Plataforma é condenada a devolver R$ 81 mil a apostador que havia solicitado autoexclusão

Decisão é da 4ª Vara Cível de Indaiatuba, que determinou ainda que a empresa pague R$ 10 mil por danos morais, além do valor correspondente ao prejuízo financeiro

Agência O Globo - 14/08/2026
Plataforma é condenada a devolver R$ 81 mil a apostador que havia solicitado autoexclusão
Plataforma é condenada a devolver R$ 81 mil a apostador que havia solicitado autoexclusão - Foto: Nano Banana (Google Imagen)

Uma plataforma de apostas foi condenada a indenizar um apostador compulsivo que perdeu R$ 81 mil em jogos e que chegou a solicitar autoexclusão da conta. A decisão é da 4ª Vara Cível de Indaiatuba, que determinou ainda que a empresa pague R$ 10 mil por danos morais, além do valor correspondente ao prejuízo financeiro. Ainda cabe recurso da decisão.

De acordo com os autos, o autor da ação tem um quadro clínico de ludopatia grave, condição médica caracterizada pelo desejo incontrolável de continuar jogando. O apostador chegou a realizar a autoexclusão centralizada da conta por meio do sistema Gov.br, que permite bloquear o próprio CPF em plataformas de apostas legalizadas no país. Apesar disso, a empresa manteve o perfil ativo, permitindo novos acessos, depósitos e sucessivas apostas.

Ao analisar o caso, o juiz Vinicius Garcia Ferraz destacou que a autoexclusão é um instrumento de segurança, voltado especialmente para mitigar os danos da condição que acomete o autor da ação e que afeta sua capacidade de autodeterminação, conforme relatório médico anexado aos autos.

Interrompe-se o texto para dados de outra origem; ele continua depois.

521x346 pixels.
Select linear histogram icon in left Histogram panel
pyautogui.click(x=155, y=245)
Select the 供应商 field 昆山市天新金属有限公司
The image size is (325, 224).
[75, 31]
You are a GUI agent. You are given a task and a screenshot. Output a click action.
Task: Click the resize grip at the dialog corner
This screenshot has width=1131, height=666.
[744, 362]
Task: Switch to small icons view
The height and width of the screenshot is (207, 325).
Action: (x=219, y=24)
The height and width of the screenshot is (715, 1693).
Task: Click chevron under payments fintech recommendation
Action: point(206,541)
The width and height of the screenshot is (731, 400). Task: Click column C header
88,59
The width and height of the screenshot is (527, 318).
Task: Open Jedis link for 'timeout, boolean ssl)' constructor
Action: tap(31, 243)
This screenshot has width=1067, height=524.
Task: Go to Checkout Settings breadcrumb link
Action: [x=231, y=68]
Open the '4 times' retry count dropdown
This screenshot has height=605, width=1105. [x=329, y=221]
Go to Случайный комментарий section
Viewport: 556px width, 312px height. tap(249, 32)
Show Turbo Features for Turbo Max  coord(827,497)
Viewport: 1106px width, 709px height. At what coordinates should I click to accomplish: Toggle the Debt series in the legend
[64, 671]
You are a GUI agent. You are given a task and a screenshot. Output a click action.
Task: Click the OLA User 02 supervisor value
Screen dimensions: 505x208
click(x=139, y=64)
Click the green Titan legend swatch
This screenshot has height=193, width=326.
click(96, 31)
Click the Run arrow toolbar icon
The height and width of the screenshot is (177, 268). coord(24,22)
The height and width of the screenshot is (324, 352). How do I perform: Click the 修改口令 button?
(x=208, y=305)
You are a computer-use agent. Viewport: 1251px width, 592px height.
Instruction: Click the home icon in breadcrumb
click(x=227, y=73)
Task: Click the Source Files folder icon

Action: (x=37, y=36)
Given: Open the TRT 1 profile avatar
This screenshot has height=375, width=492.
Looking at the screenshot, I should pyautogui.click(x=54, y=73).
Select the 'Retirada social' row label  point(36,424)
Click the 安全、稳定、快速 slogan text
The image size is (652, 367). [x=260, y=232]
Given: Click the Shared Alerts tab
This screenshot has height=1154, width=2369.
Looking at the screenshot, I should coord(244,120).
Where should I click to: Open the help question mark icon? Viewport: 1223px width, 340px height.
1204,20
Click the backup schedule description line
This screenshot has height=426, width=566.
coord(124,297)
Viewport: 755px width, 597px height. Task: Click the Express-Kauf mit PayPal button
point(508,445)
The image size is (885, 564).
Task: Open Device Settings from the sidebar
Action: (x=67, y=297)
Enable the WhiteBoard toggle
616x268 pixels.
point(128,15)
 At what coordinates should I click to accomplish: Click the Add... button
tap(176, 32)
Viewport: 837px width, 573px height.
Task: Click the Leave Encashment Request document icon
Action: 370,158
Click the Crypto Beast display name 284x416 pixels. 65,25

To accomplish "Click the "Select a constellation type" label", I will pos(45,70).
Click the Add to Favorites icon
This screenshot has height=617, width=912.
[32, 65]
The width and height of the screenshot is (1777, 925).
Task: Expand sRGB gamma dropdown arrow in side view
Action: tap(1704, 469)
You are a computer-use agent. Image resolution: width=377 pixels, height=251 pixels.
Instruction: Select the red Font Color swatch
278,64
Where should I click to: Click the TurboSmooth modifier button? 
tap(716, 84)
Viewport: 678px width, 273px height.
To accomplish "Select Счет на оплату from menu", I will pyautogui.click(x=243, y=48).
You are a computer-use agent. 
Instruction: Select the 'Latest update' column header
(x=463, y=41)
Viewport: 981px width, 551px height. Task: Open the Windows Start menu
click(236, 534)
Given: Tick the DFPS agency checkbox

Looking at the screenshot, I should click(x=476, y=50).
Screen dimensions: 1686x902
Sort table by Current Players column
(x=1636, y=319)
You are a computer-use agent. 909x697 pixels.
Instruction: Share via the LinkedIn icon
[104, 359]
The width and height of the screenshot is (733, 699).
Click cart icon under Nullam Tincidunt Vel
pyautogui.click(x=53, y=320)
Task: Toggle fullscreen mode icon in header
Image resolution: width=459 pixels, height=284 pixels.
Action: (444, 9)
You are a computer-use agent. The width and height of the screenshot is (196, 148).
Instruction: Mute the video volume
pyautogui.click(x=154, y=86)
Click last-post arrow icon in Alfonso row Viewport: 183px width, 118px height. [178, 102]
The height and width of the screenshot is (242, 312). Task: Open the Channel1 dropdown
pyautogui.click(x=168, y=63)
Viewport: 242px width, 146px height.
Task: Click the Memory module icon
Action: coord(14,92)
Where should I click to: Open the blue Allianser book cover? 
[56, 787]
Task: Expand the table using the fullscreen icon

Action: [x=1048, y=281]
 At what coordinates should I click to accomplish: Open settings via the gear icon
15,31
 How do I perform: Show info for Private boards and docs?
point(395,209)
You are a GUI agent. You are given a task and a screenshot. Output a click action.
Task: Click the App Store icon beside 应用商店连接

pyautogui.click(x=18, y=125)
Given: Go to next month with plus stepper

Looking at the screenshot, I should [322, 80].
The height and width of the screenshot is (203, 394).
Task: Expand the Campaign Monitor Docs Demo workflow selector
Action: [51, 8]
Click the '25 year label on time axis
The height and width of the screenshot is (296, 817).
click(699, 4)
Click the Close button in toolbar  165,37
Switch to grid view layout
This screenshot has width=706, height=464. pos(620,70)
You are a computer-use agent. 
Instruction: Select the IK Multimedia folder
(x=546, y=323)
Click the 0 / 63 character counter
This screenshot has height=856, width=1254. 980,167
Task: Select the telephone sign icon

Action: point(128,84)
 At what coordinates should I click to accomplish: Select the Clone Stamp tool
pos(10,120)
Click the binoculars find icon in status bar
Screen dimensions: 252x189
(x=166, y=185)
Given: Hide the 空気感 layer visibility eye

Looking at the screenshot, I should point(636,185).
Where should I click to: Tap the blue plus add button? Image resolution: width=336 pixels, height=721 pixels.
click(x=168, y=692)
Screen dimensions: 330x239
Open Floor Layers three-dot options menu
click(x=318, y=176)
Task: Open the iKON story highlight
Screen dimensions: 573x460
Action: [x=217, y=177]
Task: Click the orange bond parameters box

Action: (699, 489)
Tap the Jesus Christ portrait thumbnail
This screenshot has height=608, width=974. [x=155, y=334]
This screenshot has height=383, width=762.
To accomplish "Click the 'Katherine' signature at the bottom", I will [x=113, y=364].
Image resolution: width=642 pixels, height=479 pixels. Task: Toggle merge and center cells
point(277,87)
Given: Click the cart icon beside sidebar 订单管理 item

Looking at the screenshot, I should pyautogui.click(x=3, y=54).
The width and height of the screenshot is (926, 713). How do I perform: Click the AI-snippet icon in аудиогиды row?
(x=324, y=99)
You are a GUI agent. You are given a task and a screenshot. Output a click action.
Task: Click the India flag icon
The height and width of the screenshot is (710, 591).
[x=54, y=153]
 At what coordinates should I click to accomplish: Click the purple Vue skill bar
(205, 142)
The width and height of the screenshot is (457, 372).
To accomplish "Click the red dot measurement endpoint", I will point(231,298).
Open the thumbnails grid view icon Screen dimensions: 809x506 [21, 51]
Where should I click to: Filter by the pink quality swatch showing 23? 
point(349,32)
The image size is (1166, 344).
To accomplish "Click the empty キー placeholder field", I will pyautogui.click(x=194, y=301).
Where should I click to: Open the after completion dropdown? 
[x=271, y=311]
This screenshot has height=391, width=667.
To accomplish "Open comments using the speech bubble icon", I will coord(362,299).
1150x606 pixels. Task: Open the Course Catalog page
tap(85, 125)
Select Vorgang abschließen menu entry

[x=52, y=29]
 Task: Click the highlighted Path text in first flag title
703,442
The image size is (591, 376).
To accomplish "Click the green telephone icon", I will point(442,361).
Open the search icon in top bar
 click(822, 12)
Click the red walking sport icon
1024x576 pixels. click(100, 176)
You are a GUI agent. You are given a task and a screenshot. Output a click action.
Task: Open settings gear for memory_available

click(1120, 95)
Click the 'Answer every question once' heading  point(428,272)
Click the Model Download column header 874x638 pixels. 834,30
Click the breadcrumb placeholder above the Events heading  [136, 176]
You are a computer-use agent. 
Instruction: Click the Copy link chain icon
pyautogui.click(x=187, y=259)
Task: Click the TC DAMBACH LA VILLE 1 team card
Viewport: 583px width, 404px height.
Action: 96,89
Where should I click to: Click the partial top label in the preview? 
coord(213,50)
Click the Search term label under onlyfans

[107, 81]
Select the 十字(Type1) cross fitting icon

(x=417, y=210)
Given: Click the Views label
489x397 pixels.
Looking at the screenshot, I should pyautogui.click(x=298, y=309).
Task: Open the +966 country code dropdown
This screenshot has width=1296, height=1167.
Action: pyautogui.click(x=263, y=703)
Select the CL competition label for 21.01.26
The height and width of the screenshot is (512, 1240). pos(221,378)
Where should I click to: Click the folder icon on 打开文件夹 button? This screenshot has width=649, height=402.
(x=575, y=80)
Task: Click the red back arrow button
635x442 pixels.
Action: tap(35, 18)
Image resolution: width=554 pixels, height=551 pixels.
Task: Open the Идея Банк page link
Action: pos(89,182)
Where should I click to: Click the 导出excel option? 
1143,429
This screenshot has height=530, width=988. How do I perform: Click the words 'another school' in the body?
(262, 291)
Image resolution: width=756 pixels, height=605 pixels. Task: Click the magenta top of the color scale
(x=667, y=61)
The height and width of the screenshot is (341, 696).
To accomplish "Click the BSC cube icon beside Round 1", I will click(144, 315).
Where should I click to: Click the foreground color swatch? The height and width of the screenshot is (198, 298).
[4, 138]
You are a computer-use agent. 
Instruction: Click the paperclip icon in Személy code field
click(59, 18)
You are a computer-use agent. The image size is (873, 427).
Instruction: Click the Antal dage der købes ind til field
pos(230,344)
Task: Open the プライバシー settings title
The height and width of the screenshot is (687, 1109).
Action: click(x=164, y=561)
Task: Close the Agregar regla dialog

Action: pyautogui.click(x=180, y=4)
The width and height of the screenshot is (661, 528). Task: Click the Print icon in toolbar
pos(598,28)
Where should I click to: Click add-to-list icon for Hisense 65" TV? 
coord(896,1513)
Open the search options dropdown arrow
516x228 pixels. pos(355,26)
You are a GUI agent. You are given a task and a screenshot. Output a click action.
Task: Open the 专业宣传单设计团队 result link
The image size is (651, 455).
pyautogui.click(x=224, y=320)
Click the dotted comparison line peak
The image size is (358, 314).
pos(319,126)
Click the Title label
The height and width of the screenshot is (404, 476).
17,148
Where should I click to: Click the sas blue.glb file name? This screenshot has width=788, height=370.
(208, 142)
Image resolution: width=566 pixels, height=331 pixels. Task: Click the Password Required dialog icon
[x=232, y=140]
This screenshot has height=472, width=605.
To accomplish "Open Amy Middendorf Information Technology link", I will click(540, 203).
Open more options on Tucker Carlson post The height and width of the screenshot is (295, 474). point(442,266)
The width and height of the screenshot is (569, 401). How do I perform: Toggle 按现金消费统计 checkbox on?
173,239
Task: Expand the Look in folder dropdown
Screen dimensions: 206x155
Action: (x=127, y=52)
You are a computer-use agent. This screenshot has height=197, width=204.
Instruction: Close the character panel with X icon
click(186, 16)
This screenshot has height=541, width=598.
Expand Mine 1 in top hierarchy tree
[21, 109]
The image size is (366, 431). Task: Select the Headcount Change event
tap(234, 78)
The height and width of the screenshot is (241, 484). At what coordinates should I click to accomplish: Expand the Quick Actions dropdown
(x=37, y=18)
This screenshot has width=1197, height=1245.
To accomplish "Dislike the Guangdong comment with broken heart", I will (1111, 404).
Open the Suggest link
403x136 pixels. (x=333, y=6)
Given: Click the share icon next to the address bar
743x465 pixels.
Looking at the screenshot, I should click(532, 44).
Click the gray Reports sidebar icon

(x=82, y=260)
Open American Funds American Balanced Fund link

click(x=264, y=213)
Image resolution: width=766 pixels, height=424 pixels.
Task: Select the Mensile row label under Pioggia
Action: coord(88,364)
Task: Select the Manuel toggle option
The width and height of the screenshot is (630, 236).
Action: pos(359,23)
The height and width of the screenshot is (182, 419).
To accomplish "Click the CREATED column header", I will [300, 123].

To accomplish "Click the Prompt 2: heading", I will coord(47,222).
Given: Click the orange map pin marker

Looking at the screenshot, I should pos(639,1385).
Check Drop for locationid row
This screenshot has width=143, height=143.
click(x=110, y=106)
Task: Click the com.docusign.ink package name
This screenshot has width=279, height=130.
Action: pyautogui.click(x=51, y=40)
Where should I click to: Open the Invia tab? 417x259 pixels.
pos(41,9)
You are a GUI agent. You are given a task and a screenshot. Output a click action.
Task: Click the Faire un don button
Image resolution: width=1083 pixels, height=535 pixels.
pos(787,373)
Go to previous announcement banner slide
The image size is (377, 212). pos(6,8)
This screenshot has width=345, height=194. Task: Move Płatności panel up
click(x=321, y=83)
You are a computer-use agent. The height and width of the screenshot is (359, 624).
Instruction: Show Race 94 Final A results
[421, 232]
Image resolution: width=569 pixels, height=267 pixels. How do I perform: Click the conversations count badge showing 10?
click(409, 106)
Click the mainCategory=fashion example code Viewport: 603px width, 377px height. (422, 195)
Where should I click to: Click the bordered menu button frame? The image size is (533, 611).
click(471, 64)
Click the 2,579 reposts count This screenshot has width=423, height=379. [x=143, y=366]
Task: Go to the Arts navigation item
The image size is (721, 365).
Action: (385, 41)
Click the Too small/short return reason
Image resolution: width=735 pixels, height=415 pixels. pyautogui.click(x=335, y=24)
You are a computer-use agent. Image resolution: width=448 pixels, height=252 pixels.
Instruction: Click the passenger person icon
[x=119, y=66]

“Ao permitir que um usuário formalmente autoexcluído continuasse a realizar depósitos e apostas de grande vulto após o prazo técnico de efetivação, a ré descumpriu o dever de segurança e de Jogo Responsável que lhe é imposto”, apontou.

Para o magistrado, a empresa agravou as consequências da doença ao manter ativa a conta de um apostador que é hipervulnerável, mesmo depois dele solicitar o bloqueio. Segundo o juiz, a conduta ultrapassou um mero descumprimento contratual e deixou o consumidor ainda mais vulnerável.

“O dano moral decorre da frustração da legítima expectativa de segurança e da quebra dos deveres anexos de proteção e boa-fé objetiva”, escreveu.